= REQUIREMENT =
Using the records that follow, copy every line containing the word "info".

**** EXTRACTED RECORDS ****

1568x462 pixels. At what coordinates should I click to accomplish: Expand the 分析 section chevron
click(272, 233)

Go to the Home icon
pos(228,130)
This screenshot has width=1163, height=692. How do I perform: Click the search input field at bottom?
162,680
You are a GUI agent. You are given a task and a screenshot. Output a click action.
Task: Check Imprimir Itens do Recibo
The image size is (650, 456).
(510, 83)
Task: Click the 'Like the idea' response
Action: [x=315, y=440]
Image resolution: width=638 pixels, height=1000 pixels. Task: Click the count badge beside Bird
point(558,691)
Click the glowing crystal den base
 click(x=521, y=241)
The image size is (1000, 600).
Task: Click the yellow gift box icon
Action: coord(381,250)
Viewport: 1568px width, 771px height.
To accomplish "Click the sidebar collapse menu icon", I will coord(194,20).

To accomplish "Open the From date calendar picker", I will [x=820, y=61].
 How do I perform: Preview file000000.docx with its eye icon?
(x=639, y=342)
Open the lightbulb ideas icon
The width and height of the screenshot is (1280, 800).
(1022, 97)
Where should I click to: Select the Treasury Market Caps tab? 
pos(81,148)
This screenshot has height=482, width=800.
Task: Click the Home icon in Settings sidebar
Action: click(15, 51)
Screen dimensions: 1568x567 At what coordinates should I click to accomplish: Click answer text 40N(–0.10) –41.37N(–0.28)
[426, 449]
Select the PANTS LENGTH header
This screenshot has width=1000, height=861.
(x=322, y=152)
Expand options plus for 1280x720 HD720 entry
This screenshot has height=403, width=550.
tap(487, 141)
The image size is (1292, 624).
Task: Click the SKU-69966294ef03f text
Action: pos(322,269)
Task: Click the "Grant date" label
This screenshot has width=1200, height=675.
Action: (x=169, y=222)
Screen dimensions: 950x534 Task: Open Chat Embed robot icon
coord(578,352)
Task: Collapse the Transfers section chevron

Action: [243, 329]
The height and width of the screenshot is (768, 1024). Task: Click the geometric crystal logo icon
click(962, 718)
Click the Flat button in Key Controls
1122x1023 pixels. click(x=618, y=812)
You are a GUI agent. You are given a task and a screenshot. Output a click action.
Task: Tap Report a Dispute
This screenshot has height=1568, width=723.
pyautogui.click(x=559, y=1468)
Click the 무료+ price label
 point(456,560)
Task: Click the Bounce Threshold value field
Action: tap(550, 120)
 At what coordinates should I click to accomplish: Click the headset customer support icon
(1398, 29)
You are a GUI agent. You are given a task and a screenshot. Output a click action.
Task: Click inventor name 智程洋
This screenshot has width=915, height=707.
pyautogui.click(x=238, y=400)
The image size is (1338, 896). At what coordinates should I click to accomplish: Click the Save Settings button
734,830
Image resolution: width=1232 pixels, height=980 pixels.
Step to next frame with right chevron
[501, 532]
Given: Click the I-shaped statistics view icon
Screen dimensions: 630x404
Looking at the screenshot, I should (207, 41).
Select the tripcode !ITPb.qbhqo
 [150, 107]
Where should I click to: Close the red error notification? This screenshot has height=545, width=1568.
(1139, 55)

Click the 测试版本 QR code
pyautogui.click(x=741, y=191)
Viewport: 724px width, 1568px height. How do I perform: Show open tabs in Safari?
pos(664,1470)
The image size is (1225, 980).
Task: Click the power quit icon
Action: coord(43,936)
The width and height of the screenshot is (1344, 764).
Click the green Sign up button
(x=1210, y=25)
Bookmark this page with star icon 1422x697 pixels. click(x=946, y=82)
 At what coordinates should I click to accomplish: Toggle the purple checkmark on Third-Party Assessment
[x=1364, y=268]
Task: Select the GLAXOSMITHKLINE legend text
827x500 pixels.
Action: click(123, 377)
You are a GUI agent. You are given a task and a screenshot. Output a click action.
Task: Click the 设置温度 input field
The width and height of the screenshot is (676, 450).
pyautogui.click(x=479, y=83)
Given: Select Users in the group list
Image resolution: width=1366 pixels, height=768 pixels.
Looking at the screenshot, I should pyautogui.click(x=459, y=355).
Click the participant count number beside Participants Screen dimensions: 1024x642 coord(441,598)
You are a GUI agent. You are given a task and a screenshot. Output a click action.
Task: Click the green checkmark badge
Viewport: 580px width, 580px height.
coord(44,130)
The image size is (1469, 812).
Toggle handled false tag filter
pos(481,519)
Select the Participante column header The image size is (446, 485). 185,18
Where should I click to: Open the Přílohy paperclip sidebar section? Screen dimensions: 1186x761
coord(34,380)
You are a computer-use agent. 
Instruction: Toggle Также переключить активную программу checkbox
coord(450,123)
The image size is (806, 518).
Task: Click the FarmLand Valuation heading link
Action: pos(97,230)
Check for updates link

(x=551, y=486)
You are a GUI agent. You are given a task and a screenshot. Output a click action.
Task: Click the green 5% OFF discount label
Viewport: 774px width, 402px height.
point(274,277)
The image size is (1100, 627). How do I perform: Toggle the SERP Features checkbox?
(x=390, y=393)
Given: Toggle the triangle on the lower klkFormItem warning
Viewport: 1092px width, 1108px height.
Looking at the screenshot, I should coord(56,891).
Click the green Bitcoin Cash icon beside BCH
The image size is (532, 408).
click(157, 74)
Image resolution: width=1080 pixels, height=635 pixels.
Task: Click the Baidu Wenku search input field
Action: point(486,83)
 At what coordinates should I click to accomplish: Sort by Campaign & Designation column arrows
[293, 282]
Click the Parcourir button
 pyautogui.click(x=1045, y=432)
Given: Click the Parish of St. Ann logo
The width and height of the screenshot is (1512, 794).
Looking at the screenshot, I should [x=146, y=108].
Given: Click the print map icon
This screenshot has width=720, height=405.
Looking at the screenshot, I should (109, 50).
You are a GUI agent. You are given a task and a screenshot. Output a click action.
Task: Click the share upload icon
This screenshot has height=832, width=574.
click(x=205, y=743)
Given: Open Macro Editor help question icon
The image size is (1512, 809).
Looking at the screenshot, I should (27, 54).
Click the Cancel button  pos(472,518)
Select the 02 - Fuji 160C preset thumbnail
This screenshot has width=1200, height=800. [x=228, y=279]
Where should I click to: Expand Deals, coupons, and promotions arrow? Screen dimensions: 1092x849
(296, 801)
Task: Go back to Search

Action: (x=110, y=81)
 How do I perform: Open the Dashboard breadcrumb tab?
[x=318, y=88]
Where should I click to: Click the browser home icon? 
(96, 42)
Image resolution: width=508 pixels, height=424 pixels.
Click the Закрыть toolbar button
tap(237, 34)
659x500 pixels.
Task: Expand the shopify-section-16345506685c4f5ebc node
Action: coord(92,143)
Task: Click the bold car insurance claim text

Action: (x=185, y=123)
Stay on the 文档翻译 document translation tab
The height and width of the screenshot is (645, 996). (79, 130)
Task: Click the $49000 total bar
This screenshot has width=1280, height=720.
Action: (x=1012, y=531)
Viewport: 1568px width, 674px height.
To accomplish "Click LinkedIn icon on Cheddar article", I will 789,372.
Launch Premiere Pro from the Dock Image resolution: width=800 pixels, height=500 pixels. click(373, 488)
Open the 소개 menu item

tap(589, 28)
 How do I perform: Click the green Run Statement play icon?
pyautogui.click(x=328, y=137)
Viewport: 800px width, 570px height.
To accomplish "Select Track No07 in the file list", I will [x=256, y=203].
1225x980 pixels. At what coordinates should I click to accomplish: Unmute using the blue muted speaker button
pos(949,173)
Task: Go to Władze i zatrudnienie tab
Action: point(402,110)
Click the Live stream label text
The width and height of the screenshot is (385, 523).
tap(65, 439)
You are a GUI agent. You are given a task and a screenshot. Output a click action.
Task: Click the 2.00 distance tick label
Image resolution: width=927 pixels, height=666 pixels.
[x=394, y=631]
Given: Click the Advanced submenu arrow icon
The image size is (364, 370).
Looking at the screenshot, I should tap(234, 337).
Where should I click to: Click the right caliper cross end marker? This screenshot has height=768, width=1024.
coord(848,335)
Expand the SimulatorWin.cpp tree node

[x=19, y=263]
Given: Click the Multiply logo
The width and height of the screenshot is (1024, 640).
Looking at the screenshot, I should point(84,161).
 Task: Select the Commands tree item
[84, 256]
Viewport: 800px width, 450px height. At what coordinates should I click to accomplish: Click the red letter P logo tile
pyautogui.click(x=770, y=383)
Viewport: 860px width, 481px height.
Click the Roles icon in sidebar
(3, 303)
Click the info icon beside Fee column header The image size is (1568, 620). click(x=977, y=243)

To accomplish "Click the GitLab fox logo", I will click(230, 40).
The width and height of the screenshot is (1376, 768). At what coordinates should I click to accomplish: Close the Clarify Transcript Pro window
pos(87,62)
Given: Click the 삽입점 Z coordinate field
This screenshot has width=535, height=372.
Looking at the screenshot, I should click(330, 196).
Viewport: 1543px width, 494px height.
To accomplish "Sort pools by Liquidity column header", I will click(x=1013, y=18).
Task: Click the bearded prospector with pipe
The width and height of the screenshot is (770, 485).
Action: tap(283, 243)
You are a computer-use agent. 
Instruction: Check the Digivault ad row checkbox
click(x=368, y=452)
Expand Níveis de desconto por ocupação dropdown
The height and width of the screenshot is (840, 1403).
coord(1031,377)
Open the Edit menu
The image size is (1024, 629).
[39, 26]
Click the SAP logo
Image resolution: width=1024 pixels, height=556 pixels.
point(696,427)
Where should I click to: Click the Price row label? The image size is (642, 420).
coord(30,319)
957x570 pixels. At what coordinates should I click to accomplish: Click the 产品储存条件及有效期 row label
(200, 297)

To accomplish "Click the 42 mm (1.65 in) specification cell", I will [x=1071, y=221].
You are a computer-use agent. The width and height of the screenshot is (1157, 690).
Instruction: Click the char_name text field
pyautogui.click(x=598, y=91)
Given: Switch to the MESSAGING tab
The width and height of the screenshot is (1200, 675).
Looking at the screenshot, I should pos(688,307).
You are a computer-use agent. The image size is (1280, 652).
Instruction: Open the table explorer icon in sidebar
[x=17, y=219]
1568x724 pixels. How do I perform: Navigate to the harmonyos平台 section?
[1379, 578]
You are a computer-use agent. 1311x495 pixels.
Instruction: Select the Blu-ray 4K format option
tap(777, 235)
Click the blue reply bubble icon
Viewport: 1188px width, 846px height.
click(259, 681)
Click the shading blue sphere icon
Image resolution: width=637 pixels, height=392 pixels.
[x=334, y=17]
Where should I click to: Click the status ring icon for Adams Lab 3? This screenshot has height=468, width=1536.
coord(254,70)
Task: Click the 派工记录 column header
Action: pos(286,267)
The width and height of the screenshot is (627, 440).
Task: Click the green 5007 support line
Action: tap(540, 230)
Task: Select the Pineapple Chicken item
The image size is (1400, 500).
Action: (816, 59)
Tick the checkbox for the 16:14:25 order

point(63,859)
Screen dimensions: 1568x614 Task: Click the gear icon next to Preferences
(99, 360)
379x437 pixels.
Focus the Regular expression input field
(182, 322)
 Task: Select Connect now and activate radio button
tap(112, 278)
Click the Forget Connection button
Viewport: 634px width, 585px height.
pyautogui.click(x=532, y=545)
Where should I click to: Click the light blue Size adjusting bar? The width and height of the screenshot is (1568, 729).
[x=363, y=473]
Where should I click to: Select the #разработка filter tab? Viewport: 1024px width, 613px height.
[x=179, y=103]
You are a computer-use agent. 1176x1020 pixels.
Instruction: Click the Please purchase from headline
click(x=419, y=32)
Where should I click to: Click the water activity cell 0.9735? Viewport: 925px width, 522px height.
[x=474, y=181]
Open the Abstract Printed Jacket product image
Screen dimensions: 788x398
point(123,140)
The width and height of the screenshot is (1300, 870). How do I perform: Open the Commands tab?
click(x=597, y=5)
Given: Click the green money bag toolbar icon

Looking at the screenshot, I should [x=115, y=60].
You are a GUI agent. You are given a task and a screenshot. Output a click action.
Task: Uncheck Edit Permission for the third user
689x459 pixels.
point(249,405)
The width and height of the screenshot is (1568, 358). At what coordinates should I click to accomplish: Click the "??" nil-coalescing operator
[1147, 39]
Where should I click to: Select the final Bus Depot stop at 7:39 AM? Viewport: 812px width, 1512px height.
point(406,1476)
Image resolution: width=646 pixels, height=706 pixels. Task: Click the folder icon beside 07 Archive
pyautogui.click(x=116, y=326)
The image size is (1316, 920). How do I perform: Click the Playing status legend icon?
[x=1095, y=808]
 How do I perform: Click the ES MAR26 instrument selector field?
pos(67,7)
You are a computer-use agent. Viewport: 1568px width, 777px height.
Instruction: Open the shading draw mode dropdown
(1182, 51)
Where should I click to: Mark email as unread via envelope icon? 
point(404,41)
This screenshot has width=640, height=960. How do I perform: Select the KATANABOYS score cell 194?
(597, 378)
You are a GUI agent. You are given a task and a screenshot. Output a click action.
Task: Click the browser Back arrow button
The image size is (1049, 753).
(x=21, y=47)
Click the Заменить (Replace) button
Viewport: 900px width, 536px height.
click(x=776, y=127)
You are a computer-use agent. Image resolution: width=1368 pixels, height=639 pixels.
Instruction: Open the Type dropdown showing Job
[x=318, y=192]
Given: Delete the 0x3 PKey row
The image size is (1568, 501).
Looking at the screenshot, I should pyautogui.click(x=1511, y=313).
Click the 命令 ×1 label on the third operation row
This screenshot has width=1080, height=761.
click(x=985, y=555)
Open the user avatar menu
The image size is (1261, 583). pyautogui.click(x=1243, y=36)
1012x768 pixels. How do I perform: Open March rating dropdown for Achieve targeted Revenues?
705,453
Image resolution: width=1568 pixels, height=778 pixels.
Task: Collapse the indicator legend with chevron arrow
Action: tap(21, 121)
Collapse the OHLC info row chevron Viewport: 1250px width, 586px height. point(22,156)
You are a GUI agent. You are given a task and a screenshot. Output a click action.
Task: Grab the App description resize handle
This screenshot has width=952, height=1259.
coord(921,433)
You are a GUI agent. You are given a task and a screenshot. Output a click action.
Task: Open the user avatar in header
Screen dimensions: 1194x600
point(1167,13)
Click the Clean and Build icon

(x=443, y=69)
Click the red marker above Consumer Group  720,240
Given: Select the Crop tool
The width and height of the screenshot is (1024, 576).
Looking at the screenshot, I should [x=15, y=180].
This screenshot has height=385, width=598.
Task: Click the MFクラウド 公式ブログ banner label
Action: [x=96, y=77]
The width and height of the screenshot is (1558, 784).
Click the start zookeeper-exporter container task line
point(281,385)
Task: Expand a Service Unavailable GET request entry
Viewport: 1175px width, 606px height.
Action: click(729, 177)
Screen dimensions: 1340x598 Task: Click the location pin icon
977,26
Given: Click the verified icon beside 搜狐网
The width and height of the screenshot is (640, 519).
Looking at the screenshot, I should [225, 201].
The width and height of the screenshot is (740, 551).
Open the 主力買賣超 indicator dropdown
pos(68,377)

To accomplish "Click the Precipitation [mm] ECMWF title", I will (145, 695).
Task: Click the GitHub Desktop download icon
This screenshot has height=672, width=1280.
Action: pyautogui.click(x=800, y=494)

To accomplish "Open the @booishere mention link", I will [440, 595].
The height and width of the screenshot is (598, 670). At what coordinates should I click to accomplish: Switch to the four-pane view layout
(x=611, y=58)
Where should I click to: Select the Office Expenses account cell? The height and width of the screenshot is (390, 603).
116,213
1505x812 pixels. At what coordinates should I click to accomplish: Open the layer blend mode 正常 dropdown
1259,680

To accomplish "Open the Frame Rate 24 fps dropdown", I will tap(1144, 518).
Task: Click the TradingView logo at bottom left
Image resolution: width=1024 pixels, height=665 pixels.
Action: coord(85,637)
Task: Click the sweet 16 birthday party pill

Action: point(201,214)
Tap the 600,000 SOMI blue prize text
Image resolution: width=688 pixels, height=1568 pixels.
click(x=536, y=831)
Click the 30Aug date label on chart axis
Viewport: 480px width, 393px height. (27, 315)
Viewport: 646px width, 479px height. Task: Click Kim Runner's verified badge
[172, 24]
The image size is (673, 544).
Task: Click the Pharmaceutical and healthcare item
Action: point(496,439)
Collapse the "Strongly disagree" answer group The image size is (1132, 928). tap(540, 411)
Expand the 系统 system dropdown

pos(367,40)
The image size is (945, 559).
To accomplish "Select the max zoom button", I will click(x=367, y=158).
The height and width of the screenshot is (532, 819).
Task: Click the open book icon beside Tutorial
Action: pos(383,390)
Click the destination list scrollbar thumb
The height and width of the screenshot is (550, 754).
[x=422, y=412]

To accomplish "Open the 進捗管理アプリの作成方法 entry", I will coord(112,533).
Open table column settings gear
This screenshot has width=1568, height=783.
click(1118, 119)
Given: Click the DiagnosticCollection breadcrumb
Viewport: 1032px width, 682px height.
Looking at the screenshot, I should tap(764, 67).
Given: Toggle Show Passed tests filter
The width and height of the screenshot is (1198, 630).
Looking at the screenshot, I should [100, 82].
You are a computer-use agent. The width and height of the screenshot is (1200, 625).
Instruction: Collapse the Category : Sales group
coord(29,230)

****

= ANSWER TO THIS PROBLEM =
Click the info icon beside Fee column header The image size is (1568, 620). click(x=977, y=243)
Collapse the OHLC info row chevron Viewport: 1250px width, 586px height. point(22,156)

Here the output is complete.